EXERCISE DIRECTIONS: Scan the following data for lines with "info" and state how many there are, as a number only.

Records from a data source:

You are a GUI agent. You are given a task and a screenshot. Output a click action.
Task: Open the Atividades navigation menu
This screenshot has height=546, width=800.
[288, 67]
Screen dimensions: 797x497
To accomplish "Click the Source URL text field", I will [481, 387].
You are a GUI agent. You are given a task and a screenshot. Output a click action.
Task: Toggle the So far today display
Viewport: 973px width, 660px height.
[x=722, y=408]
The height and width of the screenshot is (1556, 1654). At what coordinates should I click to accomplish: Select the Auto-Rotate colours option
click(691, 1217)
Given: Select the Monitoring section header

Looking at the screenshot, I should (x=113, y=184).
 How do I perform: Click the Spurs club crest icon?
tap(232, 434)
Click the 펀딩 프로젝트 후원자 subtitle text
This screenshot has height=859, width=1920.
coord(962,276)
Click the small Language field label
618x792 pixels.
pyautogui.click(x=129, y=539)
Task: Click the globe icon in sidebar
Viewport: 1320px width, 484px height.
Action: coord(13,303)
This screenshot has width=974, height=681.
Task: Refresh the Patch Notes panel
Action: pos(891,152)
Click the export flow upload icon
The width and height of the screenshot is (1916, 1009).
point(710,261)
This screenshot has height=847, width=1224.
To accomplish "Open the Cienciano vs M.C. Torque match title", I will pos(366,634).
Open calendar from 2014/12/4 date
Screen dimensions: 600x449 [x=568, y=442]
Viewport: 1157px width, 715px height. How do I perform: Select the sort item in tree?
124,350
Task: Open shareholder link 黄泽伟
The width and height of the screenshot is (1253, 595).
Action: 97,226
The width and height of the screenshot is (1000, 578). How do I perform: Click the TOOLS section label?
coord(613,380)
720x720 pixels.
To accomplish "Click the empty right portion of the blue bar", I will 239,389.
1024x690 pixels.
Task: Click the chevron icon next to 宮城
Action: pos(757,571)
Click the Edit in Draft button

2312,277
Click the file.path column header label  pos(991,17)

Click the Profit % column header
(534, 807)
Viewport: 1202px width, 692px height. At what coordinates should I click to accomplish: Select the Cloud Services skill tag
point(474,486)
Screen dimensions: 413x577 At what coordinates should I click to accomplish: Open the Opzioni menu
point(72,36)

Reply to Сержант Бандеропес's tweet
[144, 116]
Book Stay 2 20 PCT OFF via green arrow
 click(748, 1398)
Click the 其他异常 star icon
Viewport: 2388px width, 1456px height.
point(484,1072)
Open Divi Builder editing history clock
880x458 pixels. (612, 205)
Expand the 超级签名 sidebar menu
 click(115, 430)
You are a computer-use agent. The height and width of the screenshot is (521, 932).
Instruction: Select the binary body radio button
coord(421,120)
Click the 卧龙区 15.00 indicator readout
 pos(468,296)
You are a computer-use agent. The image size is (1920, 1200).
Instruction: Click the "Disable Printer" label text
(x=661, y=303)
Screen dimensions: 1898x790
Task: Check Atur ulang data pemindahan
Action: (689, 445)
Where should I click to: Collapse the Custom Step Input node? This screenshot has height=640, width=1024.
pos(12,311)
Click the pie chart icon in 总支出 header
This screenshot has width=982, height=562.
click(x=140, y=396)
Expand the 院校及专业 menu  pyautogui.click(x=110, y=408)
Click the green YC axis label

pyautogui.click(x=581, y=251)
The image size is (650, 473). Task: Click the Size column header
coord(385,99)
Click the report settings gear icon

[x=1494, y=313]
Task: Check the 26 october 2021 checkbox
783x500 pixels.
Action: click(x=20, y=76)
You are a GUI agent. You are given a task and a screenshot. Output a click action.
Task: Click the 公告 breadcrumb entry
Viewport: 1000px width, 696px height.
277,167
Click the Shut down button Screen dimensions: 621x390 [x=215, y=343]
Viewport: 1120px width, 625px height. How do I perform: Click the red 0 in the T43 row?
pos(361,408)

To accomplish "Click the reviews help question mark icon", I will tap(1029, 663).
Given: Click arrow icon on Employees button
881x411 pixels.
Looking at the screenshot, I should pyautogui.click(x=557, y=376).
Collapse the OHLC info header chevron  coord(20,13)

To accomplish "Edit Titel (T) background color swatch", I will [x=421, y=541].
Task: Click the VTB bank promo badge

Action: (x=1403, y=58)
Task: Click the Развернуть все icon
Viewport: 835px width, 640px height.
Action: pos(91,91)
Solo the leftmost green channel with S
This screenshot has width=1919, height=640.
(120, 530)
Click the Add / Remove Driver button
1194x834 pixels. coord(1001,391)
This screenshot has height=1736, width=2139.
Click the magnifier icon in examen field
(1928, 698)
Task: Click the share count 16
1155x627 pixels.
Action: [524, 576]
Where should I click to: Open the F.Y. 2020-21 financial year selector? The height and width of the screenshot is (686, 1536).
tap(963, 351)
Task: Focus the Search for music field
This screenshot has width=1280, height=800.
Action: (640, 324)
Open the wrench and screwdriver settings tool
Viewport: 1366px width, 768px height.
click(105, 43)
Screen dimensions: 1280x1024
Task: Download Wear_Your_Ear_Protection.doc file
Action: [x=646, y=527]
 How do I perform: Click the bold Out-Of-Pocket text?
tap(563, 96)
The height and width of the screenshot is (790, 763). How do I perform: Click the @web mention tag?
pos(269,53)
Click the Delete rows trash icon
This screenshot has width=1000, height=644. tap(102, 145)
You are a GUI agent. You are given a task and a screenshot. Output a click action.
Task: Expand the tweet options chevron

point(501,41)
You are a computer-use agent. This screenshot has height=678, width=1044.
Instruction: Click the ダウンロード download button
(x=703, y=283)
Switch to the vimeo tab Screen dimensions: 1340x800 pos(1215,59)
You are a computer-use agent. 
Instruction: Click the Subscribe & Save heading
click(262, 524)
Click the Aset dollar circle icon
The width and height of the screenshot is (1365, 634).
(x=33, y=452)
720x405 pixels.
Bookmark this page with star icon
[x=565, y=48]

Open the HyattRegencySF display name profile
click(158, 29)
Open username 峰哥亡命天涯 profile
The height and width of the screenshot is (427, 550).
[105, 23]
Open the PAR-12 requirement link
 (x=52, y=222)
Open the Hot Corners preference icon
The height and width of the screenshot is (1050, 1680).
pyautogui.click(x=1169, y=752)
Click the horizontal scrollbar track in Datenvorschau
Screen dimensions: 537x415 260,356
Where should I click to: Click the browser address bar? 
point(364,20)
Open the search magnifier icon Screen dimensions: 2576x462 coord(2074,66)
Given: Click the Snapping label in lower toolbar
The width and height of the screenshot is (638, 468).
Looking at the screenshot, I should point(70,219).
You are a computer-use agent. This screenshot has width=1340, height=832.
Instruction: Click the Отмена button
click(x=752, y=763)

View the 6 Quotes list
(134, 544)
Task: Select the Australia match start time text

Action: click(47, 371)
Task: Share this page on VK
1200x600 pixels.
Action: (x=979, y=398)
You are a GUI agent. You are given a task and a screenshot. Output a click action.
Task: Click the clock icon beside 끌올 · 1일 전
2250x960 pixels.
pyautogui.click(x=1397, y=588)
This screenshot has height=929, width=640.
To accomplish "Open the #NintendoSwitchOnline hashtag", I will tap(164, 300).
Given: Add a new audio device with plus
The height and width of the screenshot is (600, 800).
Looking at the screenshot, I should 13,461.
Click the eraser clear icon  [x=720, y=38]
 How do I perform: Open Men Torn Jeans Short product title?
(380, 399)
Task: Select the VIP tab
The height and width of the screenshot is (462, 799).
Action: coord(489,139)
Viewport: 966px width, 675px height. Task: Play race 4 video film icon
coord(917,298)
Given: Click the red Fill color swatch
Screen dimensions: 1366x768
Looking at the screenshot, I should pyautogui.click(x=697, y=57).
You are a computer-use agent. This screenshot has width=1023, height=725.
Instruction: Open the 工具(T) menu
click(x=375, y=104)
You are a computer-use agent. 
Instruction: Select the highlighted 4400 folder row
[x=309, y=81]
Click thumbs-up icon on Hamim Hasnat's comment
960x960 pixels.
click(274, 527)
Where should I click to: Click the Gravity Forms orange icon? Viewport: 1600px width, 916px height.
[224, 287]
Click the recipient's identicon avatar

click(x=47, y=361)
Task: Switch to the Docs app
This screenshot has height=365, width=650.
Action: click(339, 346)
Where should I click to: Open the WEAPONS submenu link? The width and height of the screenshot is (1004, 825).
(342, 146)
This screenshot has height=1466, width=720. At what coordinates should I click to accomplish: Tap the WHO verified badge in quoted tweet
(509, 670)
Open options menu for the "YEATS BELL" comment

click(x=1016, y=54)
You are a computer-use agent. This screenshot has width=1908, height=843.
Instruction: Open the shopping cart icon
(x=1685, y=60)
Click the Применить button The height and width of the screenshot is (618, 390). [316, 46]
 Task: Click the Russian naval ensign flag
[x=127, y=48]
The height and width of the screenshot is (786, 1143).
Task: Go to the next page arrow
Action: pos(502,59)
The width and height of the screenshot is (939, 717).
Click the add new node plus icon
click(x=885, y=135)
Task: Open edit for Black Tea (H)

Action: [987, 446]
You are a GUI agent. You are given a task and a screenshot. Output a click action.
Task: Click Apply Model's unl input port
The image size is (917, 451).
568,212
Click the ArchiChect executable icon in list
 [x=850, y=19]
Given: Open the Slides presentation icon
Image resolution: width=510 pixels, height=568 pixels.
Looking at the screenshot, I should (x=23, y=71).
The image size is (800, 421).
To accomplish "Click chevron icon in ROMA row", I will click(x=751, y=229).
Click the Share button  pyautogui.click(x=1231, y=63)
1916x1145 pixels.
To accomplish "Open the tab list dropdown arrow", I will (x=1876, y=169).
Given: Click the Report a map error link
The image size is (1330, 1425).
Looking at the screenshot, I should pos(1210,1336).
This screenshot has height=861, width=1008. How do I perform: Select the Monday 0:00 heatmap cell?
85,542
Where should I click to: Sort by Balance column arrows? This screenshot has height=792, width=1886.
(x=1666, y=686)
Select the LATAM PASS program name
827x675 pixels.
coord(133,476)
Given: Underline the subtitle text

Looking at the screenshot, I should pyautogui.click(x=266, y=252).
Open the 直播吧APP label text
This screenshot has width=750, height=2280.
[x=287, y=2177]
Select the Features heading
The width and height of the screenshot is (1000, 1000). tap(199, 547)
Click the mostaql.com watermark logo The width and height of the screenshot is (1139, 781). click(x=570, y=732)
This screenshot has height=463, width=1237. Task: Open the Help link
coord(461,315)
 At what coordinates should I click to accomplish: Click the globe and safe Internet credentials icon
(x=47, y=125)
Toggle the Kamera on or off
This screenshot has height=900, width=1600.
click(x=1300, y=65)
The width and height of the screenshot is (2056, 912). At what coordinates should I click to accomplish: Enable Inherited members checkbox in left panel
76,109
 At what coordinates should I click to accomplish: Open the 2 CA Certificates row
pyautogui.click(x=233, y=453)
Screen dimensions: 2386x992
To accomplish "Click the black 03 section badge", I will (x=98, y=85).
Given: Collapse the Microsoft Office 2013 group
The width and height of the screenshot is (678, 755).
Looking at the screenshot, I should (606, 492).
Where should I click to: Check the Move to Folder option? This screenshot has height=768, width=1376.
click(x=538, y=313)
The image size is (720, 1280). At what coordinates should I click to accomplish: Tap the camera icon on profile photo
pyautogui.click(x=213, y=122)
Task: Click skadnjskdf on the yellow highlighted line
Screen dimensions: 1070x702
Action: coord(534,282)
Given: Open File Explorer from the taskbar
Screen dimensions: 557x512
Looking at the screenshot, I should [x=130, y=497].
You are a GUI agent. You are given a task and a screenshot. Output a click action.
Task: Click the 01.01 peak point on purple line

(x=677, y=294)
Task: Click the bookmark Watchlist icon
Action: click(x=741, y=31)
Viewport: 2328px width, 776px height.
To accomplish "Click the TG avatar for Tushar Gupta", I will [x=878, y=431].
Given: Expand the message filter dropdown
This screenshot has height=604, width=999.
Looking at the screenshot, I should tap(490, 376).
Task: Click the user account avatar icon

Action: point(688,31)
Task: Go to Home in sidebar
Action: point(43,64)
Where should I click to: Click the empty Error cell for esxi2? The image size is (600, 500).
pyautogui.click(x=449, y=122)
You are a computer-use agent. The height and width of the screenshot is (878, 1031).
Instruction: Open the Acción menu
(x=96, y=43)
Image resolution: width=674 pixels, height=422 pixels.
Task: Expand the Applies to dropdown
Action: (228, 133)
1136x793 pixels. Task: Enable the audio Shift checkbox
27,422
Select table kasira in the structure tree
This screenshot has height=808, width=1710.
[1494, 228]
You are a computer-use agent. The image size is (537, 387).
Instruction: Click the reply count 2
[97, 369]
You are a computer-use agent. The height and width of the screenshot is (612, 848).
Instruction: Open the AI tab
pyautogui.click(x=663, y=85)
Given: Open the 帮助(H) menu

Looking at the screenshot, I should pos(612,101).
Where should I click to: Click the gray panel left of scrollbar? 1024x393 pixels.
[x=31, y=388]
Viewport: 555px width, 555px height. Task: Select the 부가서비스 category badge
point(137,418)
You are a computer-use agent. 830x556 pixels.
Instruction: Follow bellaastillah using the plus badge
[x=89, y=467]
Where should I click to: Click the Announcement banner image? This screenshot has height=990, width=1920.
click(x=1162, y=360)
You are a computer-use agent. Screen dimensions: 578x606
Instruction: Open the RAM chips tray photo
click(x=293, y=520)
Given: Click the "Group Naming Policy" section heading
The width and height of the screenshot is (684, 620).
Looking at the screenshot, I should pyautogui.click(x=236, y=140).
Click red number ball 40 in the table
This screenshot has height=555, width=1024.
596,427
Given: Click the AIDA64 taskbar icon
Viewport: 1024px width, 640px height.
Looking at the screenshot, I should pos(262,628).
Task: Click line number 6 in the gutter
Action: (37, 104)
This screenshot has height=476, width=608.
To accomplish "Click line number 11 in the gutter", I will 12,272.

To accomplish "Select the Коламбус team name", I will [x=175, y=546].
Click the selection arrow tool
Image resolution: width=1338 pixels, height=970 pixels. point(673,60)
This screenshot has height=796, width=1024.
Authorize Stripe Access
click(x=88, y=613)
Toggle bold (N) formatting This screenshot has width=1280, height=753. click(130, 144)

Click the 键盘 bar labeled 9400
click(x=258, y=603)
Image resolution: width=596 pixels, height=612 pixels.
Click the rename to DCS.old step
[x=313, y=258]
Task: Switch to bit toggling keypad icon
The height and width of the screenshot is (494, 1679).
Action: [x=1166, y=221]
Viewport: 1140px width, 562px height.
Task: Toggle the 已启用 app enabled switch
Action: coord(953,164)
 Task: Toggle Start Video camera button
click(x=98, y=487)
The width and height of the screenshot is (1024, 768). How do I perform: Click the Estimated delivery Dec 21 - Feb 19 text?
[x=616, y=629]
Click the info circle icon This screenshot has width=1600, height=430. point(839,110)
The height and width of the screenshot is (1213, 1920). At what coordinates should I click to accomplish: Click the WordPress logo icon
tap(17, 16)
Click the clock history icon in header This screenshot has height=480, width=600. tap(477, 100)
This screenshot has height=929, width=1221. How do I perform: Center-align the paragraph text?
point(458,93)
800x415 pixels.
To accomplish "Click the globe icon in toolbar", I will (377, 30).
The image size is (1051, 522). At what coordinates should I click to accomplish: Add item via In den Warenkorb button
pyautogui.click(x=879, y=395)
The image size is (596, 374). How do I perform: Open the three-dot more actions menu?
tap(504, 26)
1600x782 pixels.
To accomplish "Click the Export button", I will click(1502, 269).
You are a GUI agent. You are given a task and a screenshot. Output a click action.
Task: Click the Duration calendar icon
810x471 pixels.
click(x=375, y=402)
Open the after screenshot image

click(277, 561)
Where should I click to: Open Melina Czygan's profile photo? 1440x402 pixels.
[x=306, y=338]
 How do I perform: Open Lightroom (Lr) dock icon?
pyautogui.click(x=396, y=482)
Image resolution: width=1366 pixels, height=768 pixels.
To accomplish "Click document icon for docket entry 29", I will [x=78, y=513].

OUTPUT OF THE EXERCISE: 2